Section 197 also blocks amortization in certain related-party transactions. The anti-churning provisions are designed to prevent taxpayers from transferring goodwill between related persons to manufacture a fresh amortization deduction. The rules apply when goodwill or going concern value was held by the taxpayer, a related person, or the same user before Section 197’s enactment, and the transfer doesn’t genuinely change who benefits from the intangible.2Office of the Law Revision Counsel. 26 USC 197 Amortization of Goodwill and Certain Other Intangibles “Related person” for these purposes uses a 20-percent ownership threshold rather than the usual 50-percent standard in other parts of the code. Any acquisition from a family member or commonly controlled business warrants a close look at these rules before assuming the goodwill will be amortizable.
Because public companies don’t amortize goodwill for book purposes but do amortize it for tax purposes, the two carrying amounts diverge immediately after an acquisition. Each year’s tax amortization deduction reduces the tax basis of goodwill while the book basis stays flat (absent impairment). That growing gap between book and tax basis is a temporary difference under ASC 740 that typically generates a deferred tax liability on the balance sheet.
The deferred tax liability reflects future taxes the company expects to pay when the temporary difference reverses — conceptually, the company has taken a tax deduction it hasn’t yet recognized as an expense on the income statement. If the company later recognizes a book impairment that brings the book basis below the tax basis, the deferred tax liability shrinks or flips to a deferred tax asset. The interplay between impairment write-downs and ongoing tax amortization makes the deferred tax calculation for goodwill one of the more nuanced entries in the provision.
Companies that acquire a target through a stock purchase face an additional wrinkle. When book goodwill exists but no corresponding tax goodwill was created (because there was no asset step-up), ASC 805-740 generally prohibits recording deferred taxes on that “Component 2” excess of book goodwill over tax-deductible goodwill. This exception to the normal deferred tax rules means the book goodwill sits on the balance sheet without an offsetting tax entry, which can surprise preparers encountering it for the first time.
Goodwill appears on the balance sheet as a non-current asset, reported net of any accumulated impairment losses. The value shown is the original recorded cost minus total impairment charges since the acquisition date. If an impairment loss relates to a discontinued operation, it gets reported within the results of discontinued operations on a net-of-tax basis rather than as a standalone line item.
Financial statement footnotes require a detailed rollforward of goodwill, showing the gross amount and accumulated impairment at both the beginning and end of the period, along with new goodwill recognized during the year, impairment losses, foreign currency effects, deferred tax adjustments, and disposals.
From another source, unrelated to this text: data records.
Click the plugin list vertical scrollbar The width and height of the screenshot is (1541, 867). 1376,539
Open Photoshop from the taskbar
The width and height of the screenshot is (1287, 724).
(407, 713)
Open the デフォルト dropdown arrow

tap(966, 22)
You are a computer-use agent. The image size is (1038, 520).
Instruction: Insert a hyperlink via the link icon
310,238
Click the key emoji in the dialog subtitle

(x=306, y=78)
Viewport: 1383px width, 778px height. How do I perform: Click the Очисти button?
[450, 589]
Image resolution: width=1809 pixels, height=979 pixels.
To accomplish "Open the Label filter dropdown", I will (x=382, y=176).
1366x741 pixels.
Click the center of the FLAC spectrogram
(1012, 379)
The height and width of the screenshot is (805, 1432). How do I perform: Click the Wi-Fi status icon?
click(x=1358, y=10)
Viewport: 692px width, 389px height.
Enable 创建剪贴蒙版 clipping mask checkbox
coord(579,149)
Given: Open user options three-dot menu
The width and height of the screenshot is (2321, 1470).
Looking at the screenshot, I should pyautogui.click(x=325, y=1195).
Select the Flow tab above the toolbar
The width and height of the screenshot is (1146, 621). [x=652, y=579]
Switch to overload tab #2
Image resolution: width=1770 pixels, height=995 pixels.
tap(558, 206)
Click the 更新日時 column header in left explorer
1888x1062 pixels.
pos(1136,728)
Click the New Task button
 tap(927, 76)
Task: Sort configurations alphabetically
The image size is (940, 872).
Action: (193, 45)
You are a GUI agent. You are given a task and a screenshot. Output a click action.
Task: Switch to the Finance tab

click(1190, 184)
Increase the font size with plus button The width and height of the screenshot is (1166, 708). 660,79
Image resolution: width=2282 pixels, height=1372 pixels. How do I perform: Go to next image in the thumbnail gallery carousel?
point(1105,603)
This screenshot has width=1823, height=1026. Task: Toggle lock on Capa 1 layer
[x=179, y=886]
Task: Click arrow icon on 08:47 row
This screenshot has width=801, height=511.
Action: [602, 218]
Companies that report segment information must break out this rollforward by reportable segment. Any goodwill not yet allocated to a reporting unit at the time the financial statements are issued must be disclosed along with the reasons for the delay.
For companies using the private company amortization alternative, the footnotes also need to disclose the amortization method, useful life elected, and the amount of amortization expense recognized during the period, in addition to the rollforward information described above.